Bel Air is west of Beverly Hills. It was (and still is) the neighborhood where a lot of "old money" families live.
According to the owner, the house was built in 1927, and it was one of the first homes in Bel Air. I got the impression it had been in her family for some time, but I don't know how they came upon their wealth. (The lady of the house was real nice and down to earth, though. She even had one of the housekeepers heat up a frozen pizza for us to eat for lunch.) The house is a Spanish Colonial style home, with 15,000 sf on what I'm guessing is about an acre of land on a moderate hillside. (The backyard had 7 or 8 different terraced levels, best I could tell.) The covered carport (behind an automatic gate) would easily hold a dozen cars. I lost count of the living rooms, but I can recall at least 8 of them. The master suite alone is bigger than my house. The his and hers walk-in closets in the master suite are bigger than our bedrooms, as are the his and hers master baths. The master suite has a sitting area that includes a full wet bar, reflecting the old days when the owner of the house might be having his own private party downstairs while the big soiree is going on upstairs. The lower level is primarily living spaces (I dunno, probably half a dozen bedrooms along with the master suite) and the upper level(s) are geared mostly for entertaining, with a couple of grand dining rooms and parlors, as well as five or six living rooms or dens. There are also two or three guest bedrooms upstairs, and library/office space too. The kitchen has a bank of four ovens, although you can tell it's been a while since the kitchen was updated...the clocks on the ovens are the old-school "digital" analog clocks with the flip-over numerals. Of course there is the main staircase as well as the servant's stairs, and various passageways to get from one part of the house to another quickly.

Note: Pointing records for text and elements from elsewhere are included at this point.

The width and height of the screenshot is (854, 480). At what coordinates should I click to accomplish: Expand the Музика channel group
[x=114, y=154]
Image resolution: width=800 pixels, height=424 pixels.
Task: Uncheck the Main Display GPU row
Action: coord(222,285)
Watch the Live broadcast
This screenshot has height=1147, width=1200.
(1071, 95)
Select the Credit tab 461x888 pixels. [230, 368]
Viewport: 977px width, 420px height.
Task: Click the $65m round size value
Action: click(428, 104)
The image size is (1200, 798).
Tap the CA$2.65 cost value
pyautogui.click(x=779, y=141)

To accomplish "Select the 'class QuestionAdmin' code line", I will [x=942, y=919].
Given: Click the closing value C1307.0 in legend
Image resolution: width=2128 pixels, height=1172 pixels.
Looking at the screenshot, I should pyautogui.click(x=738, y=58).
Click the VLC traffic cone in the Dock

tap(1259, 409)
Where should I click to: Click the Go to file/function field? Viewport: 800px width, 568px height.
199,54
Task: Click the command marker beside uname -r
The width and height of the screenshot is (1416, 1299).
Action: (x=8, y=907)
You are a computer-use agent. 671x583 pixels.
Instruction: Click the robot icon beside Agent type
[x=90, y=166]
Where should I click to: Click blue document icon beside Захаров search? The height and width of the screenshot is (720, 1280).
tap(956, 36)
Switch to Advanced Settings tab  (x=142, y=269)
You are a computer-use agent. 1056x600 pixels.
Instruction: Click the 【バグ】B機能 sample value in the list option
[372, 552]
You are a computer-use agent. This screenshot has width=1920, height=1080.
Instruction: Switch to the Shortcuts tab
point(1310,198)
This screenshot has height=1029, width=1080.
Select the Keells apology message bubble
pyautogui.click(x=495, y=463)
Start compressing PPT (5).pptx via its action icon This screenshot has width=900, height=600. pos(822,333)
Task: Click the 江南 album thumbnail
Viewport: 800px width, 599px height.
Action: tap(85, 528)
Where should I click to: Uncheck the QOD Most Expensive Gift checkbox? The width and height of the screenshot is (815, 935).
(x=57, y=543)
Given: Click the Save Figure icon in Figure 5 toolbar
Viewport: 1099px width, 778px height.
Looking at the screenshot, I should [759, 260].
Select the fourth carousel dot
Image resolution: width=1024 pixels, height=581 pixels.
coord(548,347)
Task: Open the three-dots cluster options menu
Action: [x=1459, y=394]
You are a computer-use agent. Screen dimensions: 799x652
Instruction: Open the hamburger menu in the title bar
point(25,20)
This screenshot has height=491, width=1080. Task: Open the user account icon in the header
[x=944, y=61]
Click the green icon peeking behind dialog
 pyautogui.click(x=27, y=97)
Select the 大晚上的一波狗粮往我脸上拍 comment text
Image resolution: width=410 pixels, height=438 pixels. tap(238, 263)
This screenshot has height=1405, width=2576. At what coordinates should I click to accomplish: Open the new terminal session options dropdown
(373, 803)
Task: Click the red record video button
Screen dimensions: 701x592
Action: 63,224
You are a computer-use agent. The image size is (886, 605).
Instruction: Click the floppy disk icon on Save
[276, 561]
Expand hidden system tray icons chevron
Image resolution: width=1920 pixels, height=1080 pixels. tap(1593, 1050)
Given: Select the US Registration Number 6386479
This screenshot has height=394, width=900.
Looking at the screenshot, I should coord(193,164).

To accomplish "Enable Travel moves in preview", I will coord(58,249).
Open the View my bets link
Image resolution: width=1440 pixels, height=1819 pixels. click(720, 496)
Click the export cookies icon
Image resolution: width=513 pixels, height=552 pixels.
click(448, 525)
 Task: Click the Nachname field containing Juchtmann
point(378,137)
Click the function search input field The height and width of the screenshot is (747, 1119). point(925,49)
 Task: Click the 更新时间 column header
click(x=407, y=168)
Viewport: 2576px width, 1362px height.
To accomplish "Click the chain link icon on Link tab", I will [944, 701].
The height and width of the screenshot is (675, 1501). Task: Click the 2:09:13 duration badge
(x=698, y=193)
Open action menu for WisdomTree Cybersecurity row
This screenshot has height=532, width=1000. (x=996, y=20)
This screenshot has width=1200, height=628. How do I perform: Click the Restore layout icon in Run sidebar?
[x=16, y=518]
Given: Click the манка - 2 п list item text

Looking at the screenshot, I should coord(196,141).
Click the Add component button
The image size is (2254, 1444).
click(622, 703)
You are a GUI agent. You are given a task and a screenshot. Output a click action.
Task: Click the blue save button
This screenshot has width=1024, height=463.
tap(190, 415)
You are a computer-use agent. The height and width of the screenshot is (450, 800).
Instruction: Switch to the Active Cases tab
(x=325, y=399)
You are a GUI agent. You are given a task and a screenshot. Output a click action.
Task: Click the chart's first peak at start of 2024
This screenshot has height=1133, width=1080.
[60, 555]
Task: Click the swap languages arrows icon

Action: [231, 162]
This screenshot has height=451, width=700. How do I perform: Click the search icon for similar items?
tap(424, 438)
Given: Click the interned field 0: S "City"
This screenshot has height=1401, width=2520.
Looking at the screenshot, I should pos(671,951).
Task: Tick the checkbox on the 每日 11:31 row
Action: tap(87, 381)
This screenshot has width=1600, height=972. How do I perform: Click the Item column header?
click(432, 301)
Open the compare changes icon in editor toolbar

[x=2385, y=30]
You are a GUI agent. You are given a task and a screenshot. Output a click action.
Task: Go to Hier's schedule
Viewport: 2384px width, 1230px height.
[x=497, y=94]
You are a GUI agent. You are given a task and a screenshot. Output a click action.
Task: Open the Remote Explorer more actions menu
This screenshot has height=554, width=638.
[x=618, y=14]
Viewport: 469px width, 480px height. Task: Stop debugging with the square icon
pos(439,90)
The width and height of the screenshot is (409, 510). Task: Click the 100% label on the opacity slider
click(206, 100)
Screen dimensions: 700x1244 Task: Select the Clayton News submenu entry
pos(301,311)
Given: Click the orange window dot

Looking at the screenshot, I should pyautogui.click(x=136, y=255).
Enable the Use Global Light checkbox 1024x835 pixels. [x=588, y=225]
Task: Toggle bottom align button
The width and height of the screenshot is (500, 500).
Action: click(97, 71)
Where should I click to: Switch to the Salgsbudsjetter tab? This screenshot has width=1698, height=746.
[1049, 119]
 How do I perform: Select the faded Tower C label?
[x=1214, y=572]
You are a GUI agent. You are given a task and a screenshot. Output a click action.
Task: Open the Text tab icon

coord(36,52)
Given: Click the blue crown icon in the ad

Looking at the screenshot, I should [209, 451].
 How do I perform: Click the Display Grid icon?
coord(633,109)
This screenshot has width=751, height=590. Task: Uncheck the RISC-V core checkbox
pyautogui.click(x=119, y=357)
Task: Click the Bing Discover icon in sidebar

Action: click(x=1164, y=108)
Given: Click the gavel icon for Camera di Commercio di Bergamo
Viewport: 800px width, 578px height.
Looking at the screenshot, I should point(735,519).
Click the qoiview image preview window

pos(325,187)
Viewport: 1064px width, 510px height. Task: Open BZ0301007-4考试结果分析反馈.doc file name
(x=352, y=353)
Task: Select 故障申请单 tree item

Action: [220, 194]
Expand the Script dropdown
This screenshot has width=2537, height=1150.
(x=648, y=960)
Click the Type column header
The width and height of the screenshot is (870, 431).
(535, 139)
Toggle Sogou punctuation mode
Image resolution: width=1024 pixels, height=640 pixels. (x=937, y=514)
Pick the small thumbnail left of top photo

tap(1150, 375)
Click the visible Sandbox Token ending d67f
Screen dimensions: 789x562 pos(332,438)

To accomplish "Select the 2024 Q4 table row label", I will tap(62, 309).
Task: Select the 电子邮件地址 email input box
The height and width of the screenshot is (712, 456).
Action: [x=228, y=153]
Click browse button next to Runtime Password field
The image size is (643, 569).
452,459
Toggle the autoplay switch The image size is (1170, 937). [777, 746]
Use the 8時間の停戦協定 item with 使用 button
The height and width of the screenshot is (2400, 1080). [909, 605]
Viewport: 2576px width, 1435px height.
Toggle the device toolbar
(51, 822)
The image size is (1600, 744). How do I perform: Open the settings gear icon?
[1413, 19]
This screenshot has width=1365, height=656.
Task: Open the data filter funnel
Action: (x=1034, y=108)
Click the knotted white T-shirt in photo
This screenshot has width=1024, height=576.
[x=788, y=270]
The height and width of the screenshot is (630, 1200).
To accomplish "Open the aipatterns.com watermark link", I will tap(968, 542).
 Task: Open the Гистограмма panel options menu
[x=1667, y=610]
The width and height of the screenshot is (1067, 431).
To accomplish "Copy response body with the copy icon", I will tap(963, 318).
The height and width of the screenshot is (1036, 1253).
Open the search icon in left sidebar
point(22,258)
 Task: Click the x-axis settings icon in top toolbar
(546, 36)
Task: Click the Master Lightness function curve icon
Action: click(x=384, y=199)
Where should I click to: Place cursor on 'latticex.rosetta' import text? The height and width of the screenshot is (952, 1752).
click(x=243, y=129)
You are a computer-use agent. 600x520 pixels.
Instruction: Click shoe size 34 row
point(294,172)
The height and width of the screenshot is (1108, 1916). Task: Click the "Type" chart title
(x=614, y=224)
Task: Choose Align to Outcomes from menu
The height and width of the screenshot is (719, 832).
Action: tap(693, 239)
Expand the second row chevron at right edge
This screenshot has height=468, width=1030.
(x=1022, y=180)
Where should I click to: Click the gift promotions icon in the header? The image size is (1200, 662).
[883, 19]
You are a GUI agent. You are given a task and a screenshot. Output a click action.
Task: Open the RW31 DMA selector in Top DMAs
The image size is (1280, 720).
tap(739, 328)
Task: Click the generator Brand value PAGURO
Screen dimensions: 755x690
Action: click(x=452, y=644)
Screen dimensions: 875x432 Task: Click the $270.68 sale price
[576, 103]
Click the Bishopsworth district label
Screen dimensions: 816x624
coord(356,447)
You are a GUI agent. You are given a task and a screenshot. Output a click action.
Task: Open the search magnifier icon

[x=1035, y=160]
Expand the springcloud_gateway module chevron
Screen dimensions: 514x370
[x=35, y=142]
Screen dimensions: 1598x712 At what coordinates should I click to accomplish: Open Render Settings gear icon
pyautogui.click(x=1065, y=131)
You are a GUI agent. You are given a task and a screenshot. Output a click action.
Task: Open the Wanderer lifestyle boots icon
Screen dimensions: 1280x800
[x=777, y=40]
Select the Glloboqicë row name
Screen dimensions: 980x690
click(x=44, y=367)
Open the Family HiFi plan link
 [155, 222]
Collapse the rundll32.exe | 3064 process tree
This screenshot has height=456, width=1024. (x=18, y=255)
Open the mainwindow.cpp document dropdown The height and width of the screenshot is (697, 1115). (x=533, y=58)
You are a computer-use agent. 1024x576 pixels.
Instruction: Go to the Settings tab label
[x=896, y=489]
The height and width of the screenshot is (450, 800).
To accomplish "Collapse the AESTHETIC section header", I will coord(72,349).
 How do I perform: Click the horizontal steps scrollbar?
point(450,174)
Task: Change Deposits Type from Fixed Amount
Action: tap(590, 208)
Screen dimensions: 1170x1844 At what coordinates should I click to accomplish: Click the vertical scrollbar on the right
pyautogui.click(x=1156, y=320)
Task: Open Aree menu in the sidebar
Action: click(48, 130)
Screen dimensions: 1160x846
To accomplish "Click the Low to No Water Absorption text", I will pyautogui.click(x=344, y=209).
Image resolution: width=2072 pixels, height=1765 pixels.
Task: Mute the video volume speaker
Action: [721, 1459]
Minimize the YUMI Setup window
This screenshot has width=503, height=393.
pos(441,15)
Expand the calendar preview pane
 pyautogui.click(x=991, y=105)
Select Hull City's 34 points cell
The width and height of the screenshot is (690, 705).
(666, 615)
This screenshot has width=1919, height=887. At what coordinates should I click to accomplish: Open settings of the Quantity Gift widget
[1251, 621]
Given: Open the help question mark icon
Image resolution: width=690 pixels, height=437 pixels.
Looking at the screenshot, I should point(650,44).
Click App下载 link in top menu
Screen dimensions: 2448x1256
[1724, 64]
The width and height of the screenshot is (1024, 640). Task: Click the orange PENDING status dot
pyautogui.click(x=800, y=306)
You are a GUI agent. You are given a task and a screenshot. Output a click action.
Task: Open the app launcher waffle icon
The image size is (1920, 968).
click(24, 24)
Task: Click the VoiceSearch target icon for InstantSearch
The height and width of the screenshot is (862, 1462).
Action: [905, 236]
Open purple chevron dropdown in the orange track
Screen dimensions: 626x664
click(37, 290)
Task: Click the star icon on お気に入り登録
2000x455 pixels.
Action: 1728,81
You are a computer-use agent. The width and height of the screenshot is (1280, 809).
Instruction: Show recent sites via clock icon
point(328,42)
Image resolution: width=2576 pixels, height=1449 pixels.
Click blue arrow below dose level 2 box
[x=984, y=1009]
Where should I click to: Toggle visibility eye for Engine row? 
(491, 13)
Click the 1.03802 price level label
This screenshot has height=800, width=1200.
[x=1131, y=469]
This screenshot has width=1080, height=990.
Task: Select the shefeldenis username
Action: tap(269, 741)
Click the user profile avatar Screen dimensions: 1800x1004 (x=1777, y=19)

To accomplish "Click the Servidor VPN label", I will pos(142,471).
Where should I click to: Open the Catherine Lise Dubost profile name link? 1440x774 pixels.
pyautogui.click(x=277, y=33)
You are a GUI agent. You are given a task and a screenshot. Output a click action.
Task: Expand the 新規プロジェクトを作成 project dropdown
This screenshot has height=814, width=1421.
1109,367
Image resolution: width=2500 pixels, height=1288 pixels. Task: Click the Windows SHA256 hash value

The house itself is beautifully crafted, with a lot of the original details still intact. Wrought iron work, hand-painted murals on walls, padded upholstered walls in some of the bedrooms, and lots of curves and arches in the lath and plaster work throughout. And unlike a lot of the fancy homes we work in, this one felt and looked lived in. The owners have kids, so there were more toys than sculptures, and we didn't have to wear clean room booties on our shoes before walking on the hardwood floors. (Which happens at some houses.) The owner did say keeping the place maintained is a lot of work, although she's got two housekeepers and a nanny helping out. (One of the kids has special needs, so the nanny is primarily there to help care for her.)
Best I can do for a photo is this screen shot from Google Maps...it gives a hint at how sprawling the place was. I got lost more than once just going from room to room.